First, let's understand the term $$|x|$$, which is called the absolute value of 'x'. The absolute value of a number represents its distance from zero on the number line. Since distance is always positive or zero, the absolute value of any real number is always non-negative.
- If 'x' is a positive number or zero (for example, if $$x=5$$), then $$|x|=x$$ (so, $$|5|=5$$).
- If 'x' is a negative number (for example, if $$x=-5$$), then $$|x|=-x$$ (so, $$|-5|=-(-5)=5$$).
In summary, $$|x|$$ is always a positive number or zero.

**step3** Understanding the terms: n-th Root

Next, let's understand the term $$\sqrt[n]{x^{n}}$$. This represents taking the n-th root of $$x$$ raised to the power of $$n$$. In general, if 'n' is a positive whole number, taking the n-th root 'undoes' the operation of raising to the n-th power. However, the exact result depends on whether 'n' is an odd number or an even number.

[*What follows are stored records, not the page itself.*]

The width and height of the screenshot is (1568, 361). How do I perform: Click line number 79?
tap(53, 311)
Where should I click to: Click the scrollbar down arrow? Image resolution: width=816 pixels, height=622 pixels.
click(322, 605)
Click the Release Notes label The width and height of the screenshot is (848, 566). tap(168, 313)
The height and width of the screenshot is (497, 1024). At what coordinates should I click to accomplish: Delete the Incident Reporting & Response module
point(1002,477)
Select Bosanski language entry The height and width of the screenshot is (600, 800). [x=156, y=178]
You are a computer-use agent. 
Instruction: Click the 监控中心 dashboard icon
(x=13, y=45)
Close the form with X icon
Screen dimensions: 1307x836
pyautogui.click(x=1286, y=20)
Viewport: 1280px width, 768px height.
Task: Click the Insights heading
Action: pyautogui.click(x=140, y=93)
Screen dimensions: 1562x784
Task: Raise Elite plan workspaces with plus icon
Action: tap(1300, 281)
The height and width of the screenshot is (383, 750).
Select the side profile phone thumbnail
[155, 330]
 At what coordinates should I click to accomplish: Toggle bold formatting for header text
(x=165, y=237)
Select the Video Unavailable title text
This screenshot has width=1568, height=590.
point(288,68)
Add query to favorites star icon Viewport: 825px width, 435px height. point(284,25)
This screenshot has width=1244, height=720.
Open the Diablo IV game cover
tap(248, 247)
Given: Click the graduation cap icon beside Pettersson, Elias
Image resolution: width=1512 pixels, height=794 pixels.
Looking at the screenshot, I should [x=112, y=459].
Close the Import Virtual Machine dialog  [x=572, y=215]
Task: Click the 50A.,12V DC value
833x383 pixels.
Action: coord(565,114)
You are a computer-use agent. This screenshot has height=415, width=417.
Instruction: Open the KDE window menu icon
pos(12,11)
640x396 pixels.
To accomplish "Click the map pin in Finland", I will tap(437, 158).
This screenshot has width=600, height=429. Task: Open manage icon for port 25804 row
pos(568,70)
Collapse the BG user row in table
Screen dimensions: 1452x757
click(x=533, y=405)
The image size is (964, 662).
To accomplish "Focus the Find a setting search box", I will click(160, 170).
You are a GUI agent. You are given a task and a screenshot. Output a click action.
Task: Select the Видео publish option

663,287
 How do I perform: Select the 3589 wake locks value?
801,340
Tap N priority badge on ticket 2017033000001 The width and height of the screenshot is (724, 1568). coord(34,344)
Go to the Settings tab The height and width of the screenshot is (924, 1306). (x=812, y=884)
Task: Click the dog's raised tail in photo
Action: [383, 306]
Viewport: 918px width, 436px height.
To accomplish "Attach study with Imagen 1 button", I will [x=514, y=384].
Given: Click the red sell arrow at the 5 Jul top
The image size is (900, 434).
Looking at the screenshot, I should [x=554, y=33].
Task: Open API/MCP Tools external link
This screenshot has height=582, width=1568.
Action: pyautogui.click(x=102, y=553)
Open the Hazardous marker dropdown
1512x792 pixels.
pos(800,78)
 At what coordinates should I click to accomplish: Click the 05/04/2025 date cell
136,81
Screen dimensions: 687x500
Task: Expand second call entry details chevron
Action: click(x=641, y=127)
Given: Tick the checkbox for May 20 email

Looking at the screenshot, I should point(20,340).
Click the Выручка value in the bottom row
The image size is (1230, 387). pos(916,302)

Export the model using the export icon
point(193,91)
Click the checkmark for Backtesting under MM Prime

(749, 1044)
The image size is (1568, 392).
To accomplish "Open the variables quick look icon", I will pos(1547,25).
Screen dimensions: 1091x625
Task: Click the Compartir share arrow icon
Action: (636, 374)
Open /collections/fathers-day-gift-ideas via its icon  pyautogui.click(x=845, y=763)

**step4** Case 1: 'n' is an odd positive integer

Let's consider what happens if 'n' is an odd positive integer (e.g., $$n=1, 3, 5, ...$$).
- If $$n=1$$, the equation becomes $$\sqrt[1]{x^{1}} = x$$. For this to be equal to $$|x|$$, we would need $$x=|x|$$. This is only true if 'x' is positive or zero (e.g., $$5=|5|$$). However, it is not true if 'x' is a negative number (e.g., $$-5 \neq |-5|$$ because $$-5 \neq 5$$).
- If 'n' is any other odd positive integer (for example, if $$n=3$$ for the cube root), then $$\sqrt[3]{x^{3}} = x$$.
- If $$x$$ is a positive number (e.g., $$x=2$$), then $$\sqrt[3]{2^{3}}=\sqrt[3]{8}=2$$. In this case, $$|x|=|2|=2$$. So, $$2=2$$, which is true.
- If $$x$$ is a negative number (e.g., $$x=-2$$), then $$\sqrt[3]{(-2)^{3}}=\sqrt[3]{-8}=-2$$. In this case, $$|x|=|-2|=2$$. So, $$-2=2$$, which is false.
Therefore, if 'n' is an odd positive integer, the equality $$\sqrt[n]{x^{n}}=|x|$$ does not hold true for all real numbers 'x' because it fails when 'x' is a negative number.

**step5** Case 2: 'n' is an even positive integer

Now, let's consider what happens if 'n' is an even positive integer (e.g., $$n=2, 4, 6, ...$$).
- If $$n=2$$ (for the square root), the equation becomes $$\sqrt[2]{x^{2}}=\sqrt{x^{2}}$$.
- If $$x$$ is a positive number (e.g., $$x=2$$), then $$\sqrt{2^{2}}=\sqrt{4}=2$$. Here, $$|x|=|2|=2$$. So, $$2=2$$, which is true.
- If $$x$$ is a negative number (e.g., $$x=-2$$), then $$\sqrt{(-2)^{2}}=\sqrt{4}=2$$. Here, $$|x|=|-2|=2$$. So, $$2=2$$, which is true.
- In general, when 'n' is an even positive integer, $$x^{n}$$ will always be a non-negative number, whether 'x' is positive, negative, or zero (e.g., $$(-3)^4 = 81$$).
- When we take the n-th root of a non-negative number, and 'n' is even, the result is always a non-negative value. This non-negative value is exactly the definition of $$|x|$$.
- Therefore, for any even positive integer 'n', it is a fundamental property that $$\sqrt[n]{x^{n}} = |x|$$ for all real numbers 'x'.

**step6** Conclusion of conditions on 'n'

Based on our thorough analysis of both odd and even positive integer values for 'n', we conclude that for the equation $$\sqrt[n]{x^{n}}=|x|$$ to be true for *all* real numbers 'x', 'n' must be an even positive integer. This means 'n' can be $$2, 4, 6, 8, ...$$ and so on.

**step7** Note on problem level

Please be aware that the mathematical concepts of n-th roots and absolute values are typically introduced and studied in mathematics courses beyond the elementary school level (Grade K-5). The solution provided utilizes mathematical principles appropriate for middle school or early high school mathematics to accurately solve the given problem.